## [Provided data]
· · · · · · ·

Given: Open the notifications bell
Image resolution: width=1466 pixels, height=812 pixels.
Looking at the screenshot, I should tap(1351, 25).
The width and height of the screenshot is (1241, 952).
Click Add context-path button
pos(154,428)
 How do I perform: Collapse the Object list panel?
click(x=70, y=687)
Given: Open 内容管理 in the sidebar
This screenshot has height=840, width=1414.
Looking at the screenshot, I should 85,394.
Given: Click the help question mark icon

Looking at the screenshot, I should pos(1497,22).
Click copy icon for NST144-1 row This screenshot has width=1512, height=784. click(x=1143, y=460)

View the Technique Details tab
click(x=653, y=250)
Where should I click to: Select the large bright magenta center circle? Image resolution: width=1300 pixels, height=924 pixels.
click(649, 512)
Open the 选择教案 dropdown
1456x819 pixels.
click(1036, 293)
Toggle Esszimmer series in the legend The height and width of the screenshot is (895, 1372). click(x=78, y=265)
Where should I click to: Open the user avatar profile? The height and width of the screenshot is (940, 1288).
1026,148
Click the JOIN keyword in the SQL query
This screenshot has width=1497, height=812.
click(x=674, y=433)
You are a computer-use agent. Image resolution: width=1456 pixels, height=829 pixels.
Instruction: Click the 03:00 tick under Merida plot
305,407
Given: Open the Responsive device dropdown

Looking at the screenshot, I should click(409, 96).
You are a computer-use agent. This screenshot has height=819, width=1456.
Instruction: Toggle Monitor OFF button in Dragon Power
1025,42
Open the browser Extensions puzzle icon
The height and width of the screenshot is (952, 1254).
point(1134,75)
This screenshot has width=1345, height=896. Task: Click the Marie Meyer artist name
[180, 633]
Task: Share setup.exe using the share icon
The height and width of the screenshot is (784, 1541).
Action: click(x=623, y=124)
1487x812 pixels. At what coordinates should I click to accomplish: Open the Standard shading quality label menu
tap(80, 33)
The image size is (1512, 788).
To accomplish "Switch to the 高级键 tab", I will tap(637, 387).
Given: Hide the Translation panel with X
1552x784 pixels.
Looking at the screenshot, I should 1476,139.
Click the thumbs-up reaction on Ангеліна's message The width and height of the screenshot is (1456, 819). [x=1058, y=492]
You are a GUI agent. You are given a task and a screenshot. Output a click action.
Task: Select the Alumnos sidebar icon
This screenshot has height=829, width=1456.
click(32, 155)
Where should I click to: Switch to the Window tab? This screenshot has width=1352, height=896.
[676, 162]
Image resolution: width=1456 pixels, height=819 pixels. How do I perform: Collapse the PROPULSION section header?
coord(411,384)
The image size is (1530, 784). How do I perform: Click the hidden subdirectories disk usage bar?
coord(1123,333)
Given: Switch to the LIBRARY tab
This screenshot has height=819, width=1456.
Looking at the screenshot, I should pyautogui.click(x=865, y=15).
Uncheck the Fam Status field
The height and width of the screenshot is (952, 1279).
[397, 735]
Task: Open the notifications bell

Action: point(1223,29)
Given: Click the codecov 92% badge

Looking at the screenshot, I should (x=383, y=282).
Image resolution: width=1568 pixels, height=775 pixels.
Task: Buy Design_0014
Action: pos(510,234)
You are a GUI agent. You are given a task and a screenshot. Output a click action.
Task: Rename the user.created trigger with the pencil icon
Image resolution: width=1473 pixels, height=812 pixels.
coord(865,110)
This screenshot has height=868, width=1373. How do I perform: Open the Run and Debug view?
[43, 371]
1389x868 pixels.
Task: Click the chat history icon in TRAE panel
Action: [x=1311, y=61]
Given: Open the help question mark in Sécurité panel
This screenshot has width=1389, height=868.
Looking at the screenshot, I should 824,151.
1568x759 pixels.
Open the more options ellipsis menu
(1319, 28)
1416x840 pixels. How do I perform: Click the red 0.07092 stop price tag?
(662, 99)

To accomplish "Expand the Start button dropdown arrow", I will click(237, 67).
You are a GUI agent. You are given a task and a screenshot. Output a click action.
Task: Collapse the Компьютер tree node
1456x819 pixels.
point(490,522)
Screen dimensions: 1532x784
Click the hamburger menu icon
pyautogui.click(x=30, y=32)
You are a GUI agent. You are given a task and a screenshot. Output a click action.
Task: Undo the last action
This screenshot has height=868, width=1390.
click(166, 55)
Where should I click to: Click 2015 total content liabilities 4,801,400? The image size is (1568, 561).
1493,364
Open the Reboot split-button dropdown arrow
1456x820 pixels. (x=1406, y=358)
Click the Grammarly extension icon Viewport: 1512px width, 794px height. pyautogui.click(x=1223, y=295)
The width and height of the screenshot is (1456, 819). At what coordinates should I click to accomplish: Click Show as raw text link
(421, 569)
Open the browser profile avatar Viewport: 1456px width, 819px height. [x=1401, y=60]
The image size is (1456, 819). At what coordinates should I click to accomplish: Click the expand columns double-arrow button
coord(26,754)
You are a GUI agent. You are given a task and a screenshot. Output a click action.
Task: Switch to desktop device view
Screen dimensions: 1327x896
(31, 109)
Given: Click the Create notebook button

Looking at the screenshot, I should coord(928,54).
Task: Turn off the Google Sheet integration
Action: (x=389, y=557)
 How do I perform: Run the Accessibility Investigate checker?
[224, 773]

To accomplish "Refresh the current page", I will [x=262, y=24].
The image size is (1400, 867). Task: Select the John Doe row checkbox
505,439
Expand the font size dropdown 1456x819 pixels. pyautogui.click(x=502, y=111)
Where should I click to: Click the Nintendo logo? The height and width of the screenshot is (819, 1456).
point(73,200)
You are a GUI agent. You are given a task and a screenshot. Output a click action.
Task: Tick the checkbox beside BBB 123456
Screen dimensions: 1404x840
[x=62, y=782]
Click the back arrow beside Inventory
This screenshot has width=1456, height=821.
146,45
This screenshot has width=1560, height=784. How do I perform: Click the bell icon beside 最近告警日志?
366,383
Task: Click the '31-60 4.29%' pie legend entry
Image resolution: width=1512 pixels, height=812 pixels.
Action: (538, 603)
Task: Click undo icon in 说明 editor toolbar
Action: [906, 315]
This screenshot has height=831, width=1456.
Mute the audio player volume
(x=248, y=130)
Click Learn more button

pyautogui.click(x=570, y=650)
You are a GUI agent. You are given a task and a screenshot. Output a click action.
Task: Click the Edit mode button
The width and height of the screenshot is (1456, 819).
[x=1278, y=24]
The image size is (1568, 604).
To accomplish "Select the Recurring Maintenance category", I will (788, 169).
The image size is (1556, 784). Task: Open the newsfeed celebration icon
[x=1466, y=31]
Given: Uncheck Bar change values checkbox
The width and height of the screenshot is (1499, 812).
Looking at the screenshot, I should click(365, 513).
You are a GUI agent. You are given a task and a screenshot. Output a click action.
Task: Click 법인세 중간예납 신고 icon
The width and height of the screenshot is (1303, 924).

· · · · · · ·

## [Work item]
Please repeat the data in full so that nothing differs from the original.

## [Response to this task]
Given: Open the notifications bell
Image resolution: width=1466 pixels, height=812 pixels.
Looking at the screenshot, I should tap(1351, 25).
The width and height of the screenshot is (1241, 952).
Click Add context-path button
pos(154,428)
 How do I perform: Collapse the Object list panel?
click(x=70, y=687)
Given: Open 内容管理 in the sidebar
This screenshot has height=840, width=1414.
Looking at the screenshot, I should 85,394.
Given: Click the help question mark icon

Looking at the screenshot, I should pos(1497,22).
Click copy icon for NST144-1 row This screenshot has width=1512, height=784. click(x=1143, y=460)

View the Technique Details tab
click(x=653, y=250)
Where should I click to: Select the large bright magenta center circle? Image resolution: width=1300 pixels, height=924 pixels.
click(649, 512)
Open the 选择教案 dropdown
1456x819 pixels.
click(1036, 293)
Toggle Esszimmer series in the legend The height and width of the screenshot is (895, 1372). click(x=78, y=265)
Where should I click to: Open the user avatar profile? The height and width of the screenshot is (940, 1288).
1026,148
Click the JOIN keyword in the SQL query
This screenshot has width=1497, height=812.
click(x=674, y=433)
You are a computer-use agent. Image resolution: width=1456 pixels, height=829 pixels.
Instruction: Click the 03:00 tick under Merida plot
305,407
Given: Open the Responsive device dropdown

Looking at the screenshot, I should click(409, 96).
You are a computer-use agent. This screenshot has height=819, width=1456.
Instruction: Toggle Monitor OFF button in Dragon Power
1025,42
Open the browser Extensions puzzle icon
The height and width of the screenshot is (952, 1254).
point(1134,75)
This screenshot has width=1345, height=896. Task: Click the Marie Meyer artist name
[180, 633]
Task: Share setup.exe using the share icon
The height and width of the screenshot is (784, 1541).
Action: click(x=623, y=124)
1487x812 pixels. At what coordinates should I click to accomplish: Open the Standard shading quality label menu
tap(80, 33)
The image size is (1512, 788).
To accomplish "Switch to the 高级键 tab", I will tap(637, 387).
Given: Hide the Translation panel with X
1552x784 pixels.
Looking at the screenshot, I should 1476,139.
Click the thumbs-up reaction on Ангеліна's message The width and height of the screenshot is (1456, 819). [x=1058, y=492]
You are a GUI agent. You are given a task and a screenshot. Output a click action.
Task: Select the Alumnos sidebar icon
This screenshot has height=829, width=1456.
click(32, 155)
Where should I click to: Switch to the Window tab? This screenshot has width=1352, height=896.
[676, 162]
Image resolution: width=1456 pixels, height=819 pixels. How do I perform: Collapse the PROPULSION section header?
coord(411,384)
The image size is (1530, 784). How do I perform: Click the hidden subdirectories disk usage bar?
coord(1123,333)
Given: Switch to the LIBRARY tab
This screenshot has height=819, width=1456.
Looking at the screenshot, I should pyautogui.click(x=865, y=15).
Uncheck the Fam Status field
The height and width of the screenshot is (952, 1279).
[397, 735]
Task: Open the notifications bell

Action: point(1223,29)
Given: Click the codecov 92% badge

Looking at the screenshot, I should (x=383, y=282).
Image resolution: width=1568 pixels, height=775 pixels.
Task: Buy Design_0014
Action: pos(510,234)
You are a GUI agent. You are given a task and a screenshot. Output a click action.
Task: Rename the user.created trigger with the pencil icon
Image resolution: width=1473 pixels, height=812 pixels.
coord(865,110)
This screenshot has height=868, width=1373. How do I perform: Open the Run and Debug view?
[43, 371]
1389x868 pixels.
Task: Click the chat history icon in TRAE panel
Action: [x=1311, y=61]
Given: Open the help question mark in Sécurité panel
This screenshot has width=1389, height=868.
Looking at the screenshot, I should 824,151.
1568x759 pixels.
Open the more options ellipsis menu
(1319, 28)
1416x840 pixels. How do I perform: Click the red 0.07092 stop price tag?
(662, 99)

To accomplish "Expand the Start button dropdown arrow", I will click(237, 67).
You are a GUI agent. You are given a task and a screenshot. Output a click action.
Task: Collapse the Компьютер tree node
1456x819 pixels.
point(490,522)
Screen dimensions: 1532x784
Click the hamburger menu icon
pyautogui.click(x=30, y=32)
You are a GUI agent. You are given a task and a screenshot. Output a click action.
Task: Undo the last action
This screenshot has height=868, width=1390.
click(166, 55)
Where should I click to: Click 2015 total content liabilities 4,801,400? The image size is (1568, 561).
1493,364
Open the Reboot split-button dropdown arrow
1456x820 pixels. (x=1406, y=358)
Click the Grammarly extension icon Viewport: 1512px width, 794px height. pyautogui.click(x=1223, y=295)
The width and height of the screenshot is (1456, 819). At what coordinates should I click to accomplish: Click Show as raw text link
(421, 569)
Open the browser profile avatar Viewport: 1456px width, 819px height. [x=1401, y=60]
The image size is (1456, 819). At what coordinates should I click to accomplish: Click the expand columns double-arrow button
coord(26,754)
You are a GUI agent. You are given a task and a screenshot. Output a click action.
Task: Switch to desktop device view
Screen dimensions: 1327x896
(31, 109)
Given: Click the Create notebook button

Looking at the screenshot, I should coord(928,54).
Task: Turn off the Google Sheet integration
Action: (x=389, y=557)
 How do I perform: Run the Accessibility Investigate checker?
[224, 773]

To accomplish "Refresh the current page", I will [x=262, y=24].
The image size is (1400, 867). Task: Select the John Doe row checkbox
505,439
Expand the font size dropdown 1456x819 pixels. pyautogui.click(x=502, y=111)
Where should I click to: Click the Nintendo logo? The height and width of the screenshot is (819, 1456).
point(73,200)
You are a GUI agent. You are given a task and a screenshot. Output a click action.
Task: Tick the checkbox beside BBB 123456
Screen dimensions: 1404x840
[x=62, y=782]
Click the back arrow beside Inventory
This screenshot has width=1456, height=821.
146,45
This screenshot has width=1560, height=784. How do I perform: Click the bell icon beside 最近告警日志?
366,383
Task: Click the '31-60 4.29%' pie legend entry
Image resolution: width=1512 pixels, height=812 pixels.
Action: (538, 603)
Task: Click undo icon in 说明 editor toolbar
Action: [906, 315]
This screenshot has height=831, width=1456.
Mute the audio player volume
(x=248, y=130)
Click Learn more button

pyautogui.click(x=570, y=650)
You are a GUI agent. You are given a task and a screenshot. Output a click action.
Task: Click the Edit mode button
The width and height of the screenshot is (1456, 819).
[x=1278, y=24]
The image size is (1568, 604).
To accomplish "Select the Recurring Maintenance category", I will (788, 169).
The image size is (1556, 784). Task: Open the newsfeed celebration icon
[x=1466, y=31]
Given: Uncheck Bar change values checkbox
The width and height of the screenshot is (1499, 812).
Looking at the screenshot, I should click(365, 513).
You are a GUI agent. You are given a task and a screenshot. Output a click action.
Task: Click 법인세 중간예납 신고 icon
The width and height of the screenshot is (1303, 924).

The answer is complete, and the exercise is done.